Gwyneth Paltrow made the term “conscious uncoupling” famous when she split from Coldplay’s Chris Martin (ed. who he?) but now perhaps the time has come to adopt it in the energy world. I have written before about the decoupling of energy use and GDP (see here). When I was first learning about energy and economics in the late 1970s it was an article of faith that the link between energy use and GDP was fixed and therefore that as economies grew wealthier they would use ever more energy. This fed into (and still feeds into) all official projections of energy use (see here for example), as well as the technical fantasies of the government of the day and bodies such as the old CEGB. The Department of Energy, for example in 1976 estimated energy demand by 2000 would be up 43%, instead it rose by 3%. More recently the decision to proceed with Electricity Market Reform was primarily driven by unrealistic scenarios of greatly increased electricity use – for details see “A Corruption of Governance” by ACE and Unlock Democracy here.


Over the last few years there has been mounting evidence that the link between GDP and energy use has been broken in mature economies including the UK, Europe and the USA. The latest figures from DECC (see here), released on the 26 February, just add to this evidence base. To quote: “Primary energy consumption on a fuel input basis decreased by 7.0 per cent, and on a temperature adjusted basis, was down 3.1 per cent continuing the downward trend of the last nine years.” About 1 per cent of this change (both temperature adjusted and unadjusted) is accounted for by a switch from coal generation to wind as wind and solar are measured as energy output, while losses are recorded in transforming coal to electricity.


UK GDP grew 2.6 per cent in 2014 and so the energy ratio (energy consumption per unit of economic output) has fallen by around 5.6 per cent, above the average of 3 per cent per annum since 2000. UK GDP grew 67 per cent between 2000 and 2014 while primary energy consumption (temperature adjusted) fell by 18 per cent.


In Europe there is a similar story. According to Eurostat Europe’s total gross energy consumption is down 9 per cent from its historical peak in 2006 and is currently at a level last seen in the early 1990s (see here).


This is a great result but I probably should have titled the piece “unconscious uncoupling” because I don’t think we have been very conscious about accelerating energy efficiency over that period.
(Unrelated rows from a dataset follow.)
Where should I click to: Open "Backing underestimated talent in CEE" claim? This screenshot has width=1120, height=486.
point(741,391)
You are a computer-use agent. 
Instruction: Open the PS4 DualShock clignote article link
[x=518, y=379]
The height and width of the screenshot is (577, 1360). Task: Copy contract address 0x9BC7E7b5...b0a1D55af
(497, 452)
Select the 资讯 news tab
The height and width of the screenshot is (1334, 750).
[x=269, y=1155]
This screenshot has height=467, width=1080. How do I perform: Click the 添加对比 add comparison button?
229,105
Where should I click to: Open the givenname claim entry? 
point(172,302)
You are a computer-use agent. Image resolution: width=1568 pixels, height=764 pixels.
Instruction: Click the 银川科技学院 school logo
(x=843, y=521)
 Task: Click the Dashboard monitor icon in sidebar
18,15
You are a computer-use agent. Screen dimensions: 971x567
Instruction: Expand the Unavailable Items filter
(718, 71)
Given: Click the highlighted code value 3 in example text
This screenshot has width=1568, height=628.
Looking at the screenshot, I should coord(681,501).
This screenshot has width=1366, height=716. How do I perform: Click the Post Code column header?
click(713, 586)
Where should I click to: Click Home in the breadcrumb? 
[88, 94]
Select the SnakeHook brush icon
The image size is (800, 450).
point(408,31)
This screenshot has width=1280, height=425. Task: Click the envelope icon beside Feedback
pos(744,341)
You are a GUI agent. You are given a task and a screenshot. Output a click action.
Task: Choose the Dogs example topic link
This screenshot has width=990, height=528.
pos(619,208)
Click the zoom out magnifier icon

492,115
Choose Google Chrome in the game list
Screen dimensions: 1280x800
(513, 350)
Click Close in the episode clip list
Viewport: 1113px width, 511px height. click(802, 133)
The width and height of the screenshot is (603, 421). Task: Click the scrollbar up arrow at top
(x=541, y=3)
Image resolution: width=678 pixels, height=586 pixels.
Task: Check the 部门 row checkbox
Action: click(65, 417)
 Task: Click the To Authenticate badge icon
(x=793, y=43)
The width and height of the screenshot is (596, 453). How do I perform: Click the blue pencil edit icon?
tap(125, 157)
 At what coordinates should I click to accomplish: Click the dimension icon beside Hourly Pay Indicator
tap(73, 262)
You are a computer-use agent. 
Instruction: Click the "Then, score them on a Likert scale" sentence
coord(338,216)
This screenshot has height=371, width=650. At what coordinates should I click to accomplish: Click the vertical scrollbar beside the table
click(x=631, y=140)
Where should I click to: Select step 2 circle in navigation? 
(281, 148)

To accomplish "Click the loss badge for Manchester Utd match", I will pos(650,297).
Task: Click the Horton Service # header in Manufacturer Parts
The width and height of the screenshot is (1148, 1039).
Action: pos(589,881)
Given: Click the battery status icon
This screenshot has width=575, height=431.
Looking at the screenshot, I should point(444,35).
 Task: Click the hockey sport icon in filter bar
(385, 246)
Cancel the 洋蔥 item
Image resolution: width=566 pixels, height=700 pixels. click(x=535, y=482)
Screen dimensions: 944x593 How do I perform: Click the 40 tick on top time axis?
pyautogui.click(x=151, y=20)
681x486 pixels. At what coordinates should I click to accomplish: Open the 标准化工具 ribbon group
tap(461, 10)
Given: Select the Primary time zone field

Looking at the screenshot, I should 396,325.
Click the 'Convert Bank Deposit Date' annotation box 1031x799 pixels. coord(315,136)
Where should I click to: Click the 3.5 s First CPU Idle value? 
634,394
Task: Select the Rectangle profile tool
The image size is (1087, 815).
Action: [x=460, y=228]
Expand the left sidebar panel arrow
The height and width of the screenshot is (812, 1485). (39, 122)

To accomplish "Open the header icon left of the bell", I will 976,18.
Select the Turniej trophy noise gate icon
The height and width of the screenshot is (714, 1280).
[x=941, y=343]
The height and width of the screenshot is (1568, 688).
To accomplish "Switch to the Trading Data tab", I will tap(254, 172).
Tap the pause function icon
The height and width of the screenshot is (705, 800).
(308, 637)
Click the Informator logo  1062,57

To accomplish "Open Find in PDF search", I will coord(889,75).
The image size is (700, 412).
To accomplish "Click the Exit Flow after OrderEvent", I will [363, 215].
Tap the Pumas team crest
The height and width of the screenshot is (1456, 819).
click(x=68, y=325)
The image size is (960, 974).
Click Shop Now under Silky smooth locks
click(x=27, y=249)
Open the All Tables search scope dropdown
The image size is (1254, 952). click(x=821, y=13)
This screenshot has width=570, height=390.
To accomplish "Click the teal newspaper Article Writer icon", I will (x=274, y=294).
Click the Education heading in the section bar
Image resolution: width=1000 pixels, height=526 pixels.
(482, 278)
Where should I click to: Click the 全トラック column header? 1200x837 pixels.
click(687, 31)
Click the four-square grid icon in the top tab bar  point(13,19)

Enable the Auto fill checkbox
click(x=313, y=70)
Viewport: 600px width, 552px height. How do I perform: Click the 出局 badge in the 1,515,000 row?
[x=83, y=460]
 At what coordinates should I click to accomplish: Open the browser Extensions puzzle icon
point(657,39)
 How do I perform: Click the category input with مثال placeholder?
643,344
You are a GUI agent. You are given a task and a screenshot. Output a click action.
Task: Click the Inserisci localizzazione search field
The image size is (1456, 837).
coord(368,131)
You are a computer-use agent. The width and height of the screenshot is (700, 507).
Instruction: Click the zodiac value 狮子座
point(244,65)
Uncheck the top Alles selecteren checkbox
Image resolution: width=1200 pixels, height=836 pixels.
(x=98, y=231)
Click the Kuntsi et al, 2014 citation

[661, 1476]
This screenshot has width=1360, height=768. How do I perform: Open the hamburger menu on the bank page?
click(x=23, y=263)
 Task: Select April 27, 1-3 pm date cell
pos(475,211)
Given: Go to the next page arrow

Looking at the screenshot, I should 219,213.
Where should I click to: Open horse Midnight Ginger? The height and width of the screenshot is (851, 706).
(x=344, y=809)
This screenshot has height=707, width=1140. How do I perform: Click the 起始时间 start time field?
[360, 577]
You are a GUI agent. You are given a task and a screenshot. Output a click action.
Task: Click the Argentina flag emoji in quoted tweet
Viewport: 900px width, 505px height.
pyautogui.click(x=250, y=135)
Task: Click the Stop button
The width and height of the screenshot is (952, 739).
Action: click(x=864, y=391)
There is an underlying “natural” rate of improvement in energy efficiency that comes about through the introduction of more efficient products and buildings as capital stock turns over – that has been going on over centuries of technological progress. Then overlaying that is the “accelerated” rate of energy efficiency improvement that comes about from active policies and programmes to encourage further gains. I am starting to believe that we have actually improved both of these over the last few years as entrepreneurial talent and investment has increasingly moved into energy efficiency technologies and regulations have forced underlying assets like cars to be inherently more efficient. Having said that we have not yet aggressively set out to accelerate the rate of improvement.


Having sounded a positive note, it is clear from surveying the current energy and energy efficiency scene that there is still a massive potential to improve overall energy efficiency and that there is still too much focus on energy supply side solutions. Efforts like the Investor Confidence Project and new contract structures are helping to make energy efficiency more investable, making it look more like any other source of energy services, and if we can deliver these solutions at scale then we will see further significant improvements in energy per GDP, probably at a level that will greatly surprise the energy supply establishment and governments.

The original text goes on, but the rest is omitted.